The goal of the book is simple and straightforward, to convey clearly what exactly the mind of the Orthodox Church is—its historical origin and divine revelation, its definition and characteristics, how it has been clarified over time by the church fathers and ecumenical councils as well as by the lives of its martyrs and saints, and how it differs from the mind of the secular world and of other heretical tendencies.
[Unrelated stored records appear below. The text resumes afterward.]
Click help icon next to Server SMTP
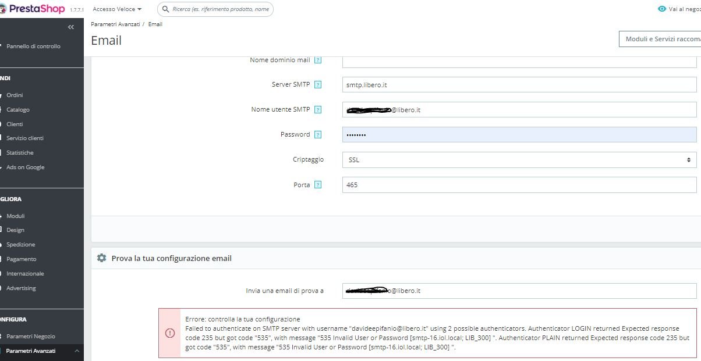 click(318, 84)
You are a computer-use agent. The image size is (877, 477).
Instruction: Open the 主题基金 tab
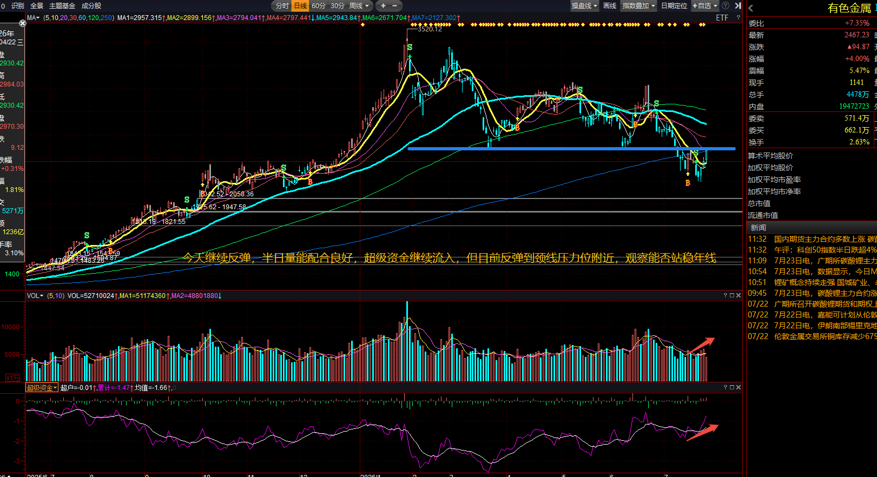point(62,5)
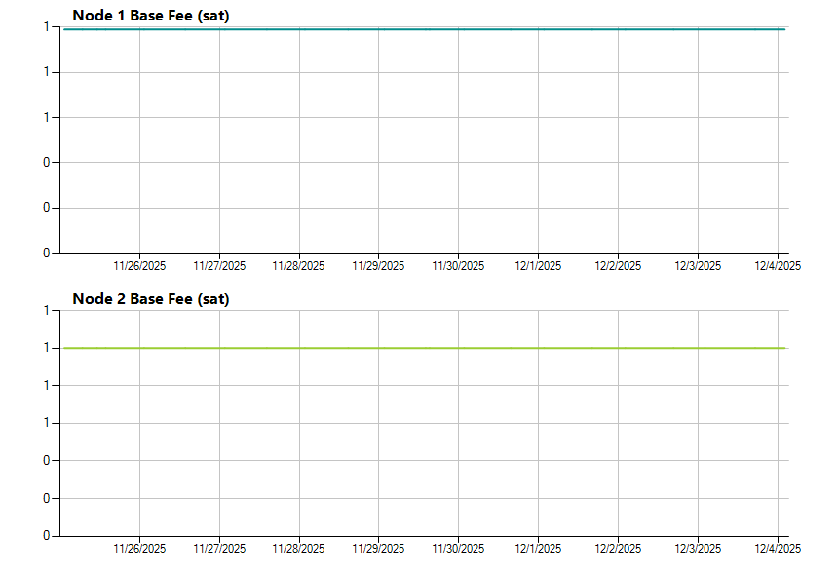Choose 12/2/2025 on the Node 2 chart axis

618,549
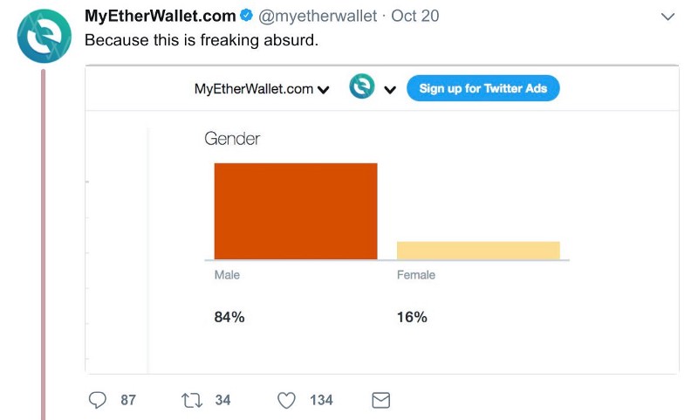Open MyEtherWallet profile avatar
This screenshot has height=420, width=698.
(x=44, y=36)
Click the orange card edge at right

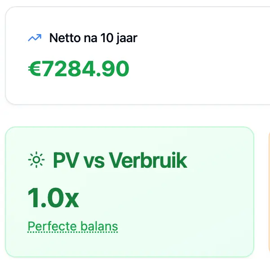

The underlying hope, and secondary goal of the book, is that by knowing the mind of the church, and by understanding this mind with greater clarity, the members of the church can then go about attaining this mind for themselves, using this knowledge to guide their own thinking and actions. The reason this is important, as stated in the book, is that the church body is not merely an organization, but is a living organism, and as such all of its members should be animated by the same mind and life. As St Paul writes, we should all be of ‘one mind’ (cf. Philippians 2:2).
Because the book is intended to help us change our own minds, it is a challenging book to read but also very rewarding, for anyone that takes the faith seriously and sincerely wants to follow the commands given in scripture, and by the church traditions. Within the book’s introduction the author makes the following point, again in relation to St Paul’s epistles:
“When I was a child, I spoke as a child, I understood as a child, I thought as a child; but when I became a man, I put away childish things” (1 Corinthians 13:11). If this passage is associated with what the Apostle said before and after it—where he was speaking of the ‘perfect’ in relation to what is ‘in part’ and about seeing God ‘face to face’ in relation to ‘seeing in a mirror dimly’—then we can understand that the mind of the Church is connected with man’s spiritual fulfilment, which consists in partaking of the purifying, illuminating and deifying energy of God.
Acquiring the mind of the church is therefore about relinquishing the mind of the ‘world’ and growing up—leaving off the ‘childish’ things from our past, and putting on the new things that make us mature in the faith, and ‘adult’ followers of Christ.